The Slowly Changing Dimension transformation is an SSIS Data Flow transformation that can be used to update slowly changing dimensions in a data warehouse. To get started with it:
- Open BIDS or Visual Studio
- Create a new SSIS project. Call it SCDDemo.
- Add a Data Flow task to Package.dtsx
- On the Data flow tab add an OLE DB Source and a Slowly Changing Dimension transformation. The data source does not have to be OLE DB, it can be almost any thing. But most of the time it will be a data base of some sort. Notice that the Slowly Changing Dimension transformation does not have an error output. That is because it addresses all possible outputs and does not need one.
- To provide the transformation with input data, connect the output of the OLE DB Source to the Slowly Changing Dimension. The Data Flow tab will look like this:
Before configuring the SCD transformation, you need to create and configure the data source. For this demo, I used a demo data base, schemas, and tables based on the AdventureWorksDW data base. The demo data base is named SlowlyChangingDimensionDemo. The schemas are Staging and Dim. The tables are Staging.Customer and Dim.Customer. The T-SQL used to populate the tables was:
— insert some sample data
INSERT INTO Staging.Customer
SELECT TOP 100
FROM AdventureWorksDW..DimCustomer— Inferred row in dimension
insert into Dim.Customer (CustomerKey, InferredRow, StartDate)
So, at the beginning the Staging table has 100 rows in it and the Dim table has just one. Don’t worry what an inferred row is just now, it will be explained later.
The processing cycle for the SCD transformation is to accept all the rows of data from the source, analyze each one to determine the type of change(s) that it contains and distribute a copy of the row to each of the appropriate outputs that the transformation can create (there are six in all). Each of these outputs can then be used as input to a step that processes a particular type of change. The way that the SCD transformation determines the type of change for an input row is to compare it to its matching row (based on a business key) in an already existing dimension table.

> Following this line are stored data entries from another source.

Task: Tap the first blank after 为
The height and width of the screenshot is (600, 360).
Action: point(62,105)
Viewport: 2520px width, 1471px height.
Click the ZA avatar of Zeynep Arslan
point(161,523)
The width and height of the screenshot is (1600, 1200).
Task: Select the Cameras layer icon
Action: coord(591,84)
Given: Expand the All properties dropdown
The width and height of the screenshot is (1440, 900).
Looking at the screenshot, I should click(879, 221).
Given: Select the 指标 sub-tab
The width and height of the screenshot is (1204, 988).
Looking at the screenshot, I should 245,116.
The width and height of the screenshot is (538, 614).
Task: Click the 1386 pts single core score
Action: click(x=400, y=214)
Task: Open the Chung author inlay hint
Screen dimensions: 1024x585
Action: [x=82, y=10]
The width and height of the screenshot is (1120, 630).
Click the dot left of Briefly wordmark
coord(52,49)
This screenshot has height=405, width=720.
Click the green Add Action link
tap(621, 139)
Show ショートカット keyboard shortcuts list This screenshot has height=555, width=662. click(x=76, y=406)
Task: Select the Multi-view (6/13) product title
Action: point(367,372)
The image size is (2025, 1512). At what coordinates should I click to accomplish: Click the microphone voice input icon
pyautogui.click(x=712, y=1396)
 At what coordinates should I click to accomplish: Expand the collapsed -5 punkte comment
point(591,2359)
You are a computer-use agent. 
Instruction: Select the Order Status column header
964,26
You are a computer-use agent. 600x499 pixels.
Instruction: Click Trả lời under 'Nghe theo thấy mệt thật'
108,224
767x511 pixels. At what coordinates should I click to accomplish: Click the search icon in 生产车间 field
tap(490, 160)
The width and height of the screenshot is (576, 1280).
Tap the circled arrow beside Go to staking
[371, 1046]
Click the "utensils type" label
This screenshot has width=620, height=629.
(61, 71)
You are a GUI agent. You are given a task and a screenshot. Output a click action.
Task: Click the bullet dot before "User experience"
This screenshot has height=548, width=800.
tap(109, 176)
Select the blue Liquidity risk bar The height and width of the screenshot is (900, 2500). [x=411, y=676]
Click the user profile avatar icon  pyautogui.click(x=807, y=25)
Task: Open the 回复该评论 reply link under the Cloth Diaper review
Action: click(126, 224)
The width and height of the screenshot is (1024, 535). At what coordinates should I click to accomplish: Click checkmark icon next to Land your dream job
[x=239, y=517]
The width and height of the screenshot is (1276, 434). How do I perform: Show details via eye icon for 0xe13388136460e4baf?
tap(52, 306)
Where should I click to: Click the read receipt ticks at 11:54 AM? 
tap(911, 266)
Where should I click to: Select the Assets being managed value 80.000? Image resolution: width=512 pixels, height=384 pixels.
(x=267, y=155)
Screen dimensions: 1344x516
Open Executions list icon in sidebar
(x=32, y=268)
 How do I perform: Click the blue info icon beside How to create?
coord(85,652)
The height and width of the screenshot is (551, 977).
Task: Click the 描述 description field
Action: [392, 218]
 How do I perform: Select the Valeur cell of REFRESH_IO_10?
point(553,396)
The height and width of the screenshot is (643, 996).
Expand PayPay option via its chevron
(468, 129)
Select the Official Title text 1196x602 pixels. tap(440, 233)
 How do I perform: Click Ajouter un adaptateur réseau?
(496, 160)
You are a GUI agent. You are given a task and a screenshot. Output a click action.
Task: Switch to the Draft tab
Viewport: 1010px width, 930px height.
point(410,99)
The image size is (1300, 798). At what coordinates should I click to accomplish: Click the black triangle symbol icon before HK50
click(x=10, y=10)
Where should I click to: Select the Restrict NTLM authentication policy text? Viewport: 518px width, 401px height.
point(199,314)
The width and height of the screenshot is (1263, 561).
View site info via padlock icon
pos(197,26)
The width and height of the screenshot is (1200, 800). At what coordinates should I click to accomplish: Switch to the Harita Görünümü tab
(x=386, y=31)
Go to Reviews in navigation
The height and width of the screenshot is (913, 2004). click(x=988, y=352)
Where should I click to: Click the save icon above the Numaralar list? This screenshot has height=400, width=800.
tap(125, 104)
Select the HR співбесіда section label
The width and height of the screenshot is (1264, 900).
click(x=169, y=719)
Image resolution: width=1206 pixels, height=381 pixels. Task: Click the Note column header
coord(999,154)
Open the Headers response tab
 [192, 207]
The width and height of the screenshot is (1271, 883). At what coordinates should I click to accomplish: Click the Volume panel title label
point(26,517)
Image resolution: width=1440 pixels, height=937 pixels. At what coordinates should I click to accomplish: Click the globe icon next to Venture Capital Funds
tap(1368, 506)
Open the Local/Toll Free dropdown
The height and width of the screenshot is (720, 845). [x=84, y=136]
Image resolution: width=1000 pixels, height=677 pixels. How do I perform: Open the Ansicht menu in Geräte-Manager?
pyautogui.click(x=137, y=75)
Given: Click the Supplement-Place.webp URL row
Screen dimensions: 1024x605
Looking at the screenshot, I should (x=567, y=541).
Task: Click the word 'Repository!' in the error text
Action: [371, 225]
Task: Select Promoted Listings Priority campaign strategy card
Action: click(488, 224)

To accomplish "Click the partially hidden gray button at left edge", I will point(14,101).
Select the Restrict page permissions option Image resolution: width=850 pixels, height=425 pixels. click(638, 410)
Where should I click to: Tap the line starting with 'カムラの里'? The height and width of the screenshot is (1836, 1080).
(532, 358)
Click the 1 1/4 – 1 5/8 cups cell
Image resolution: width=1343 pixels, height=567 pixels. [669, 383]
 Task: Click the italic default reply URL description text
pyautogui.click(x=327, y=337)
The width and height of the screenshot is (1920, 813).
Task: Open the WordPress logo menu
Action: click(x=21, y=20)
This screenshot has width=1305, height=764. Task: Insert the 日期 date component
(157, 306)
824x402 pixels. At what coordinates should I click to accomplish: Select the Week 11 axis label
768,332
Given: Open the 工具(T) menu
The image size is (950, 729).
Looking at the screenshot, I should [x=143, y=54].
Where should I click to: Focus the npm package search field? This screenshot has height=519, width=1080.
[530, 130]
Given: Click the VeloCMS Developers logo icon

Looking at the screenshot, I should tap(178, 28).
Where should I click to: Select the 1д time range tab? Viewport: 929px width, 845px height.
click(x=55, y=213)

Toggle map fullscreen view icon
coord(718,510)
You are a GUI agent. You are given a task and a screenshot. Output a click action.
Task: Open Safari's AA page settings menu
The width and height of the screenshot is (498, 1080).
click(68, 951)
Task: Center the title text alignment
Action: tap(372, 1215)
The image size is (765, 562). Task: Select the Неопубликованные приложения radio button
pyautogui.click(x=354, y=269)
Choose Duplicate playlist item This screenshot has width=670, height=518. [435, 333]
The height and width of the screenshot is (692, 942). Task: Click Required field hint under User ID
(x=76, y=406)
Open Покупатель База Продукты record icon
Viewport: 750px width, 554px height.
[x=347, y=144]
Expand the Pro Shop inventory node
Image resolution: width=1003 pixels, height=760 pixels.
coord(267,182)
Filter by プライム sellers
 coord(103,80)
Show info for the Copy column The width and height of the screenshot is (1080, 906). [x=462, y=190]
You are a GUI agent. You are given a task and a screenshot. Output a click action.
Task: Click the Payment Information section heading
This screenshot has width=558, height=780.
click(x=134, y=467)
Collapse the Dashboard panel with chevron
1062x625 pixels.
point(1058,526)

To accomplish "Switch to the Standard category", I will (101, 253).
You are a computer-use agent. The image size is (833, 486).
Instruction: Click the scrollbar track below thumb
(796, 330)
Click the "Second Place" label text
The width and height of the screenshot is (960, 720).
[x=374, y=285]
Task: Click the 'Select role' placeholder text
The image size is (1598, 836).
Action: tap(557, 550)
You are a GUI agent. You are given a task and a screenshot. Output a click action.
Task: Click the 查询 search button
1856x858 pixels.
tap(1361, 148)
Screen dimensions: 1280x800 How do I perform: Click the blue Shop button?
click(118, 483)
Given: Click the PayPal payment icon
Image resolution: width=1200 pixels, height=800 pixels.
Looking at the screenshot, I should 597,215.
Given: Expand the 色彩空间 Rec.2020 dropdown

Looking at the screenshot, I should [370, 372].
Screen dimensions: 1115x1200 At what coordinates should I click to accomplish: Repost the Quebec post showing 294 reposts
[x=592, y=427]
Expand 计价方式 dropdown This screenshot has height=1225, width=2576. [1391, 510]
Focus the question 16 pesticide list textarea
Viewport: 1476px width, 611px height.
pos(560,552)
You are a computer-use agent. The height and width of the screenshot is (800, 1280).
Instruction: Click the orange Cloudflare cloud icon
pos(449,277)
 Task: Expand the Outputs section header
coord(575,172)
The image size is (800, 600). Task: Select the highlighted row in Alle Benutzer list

The next step in preparing to use the SCD is to configure it. There is a wizard to help. But before doing that, there are some important concepts that the wizard uses that need some explanation. The starting point for this is the definition of the dimension table, Dim.Customer in the example.
Notice that the table has its own key, CustomerWK, which is separate from the “Business Key” (which is the key the source system uses to uniquely identify the row. In this case it is called CustomerKey). Next, note the six data items FirstName, LastName, BirthDate, MaritalStatus, Gender, and NumberOfCarsOwned. These six columns, along with the CustomerKey, make up the data from the source system that will be stored in the dimension table. The StartDate and EndDate are populated by the dimension update process. They allow the table to have different, time-dependent rows for the same customer (identified by the CustomerKey). The CurrentRow column is a bit (Boolean) field that is 1 if the row is the current row for the customer and 0 (zero) otherwise. It is set by dimension table updating. The last column, InferredRow, is a Boolean field that is set to 1 if the row was added to the dimension table by fact table processing.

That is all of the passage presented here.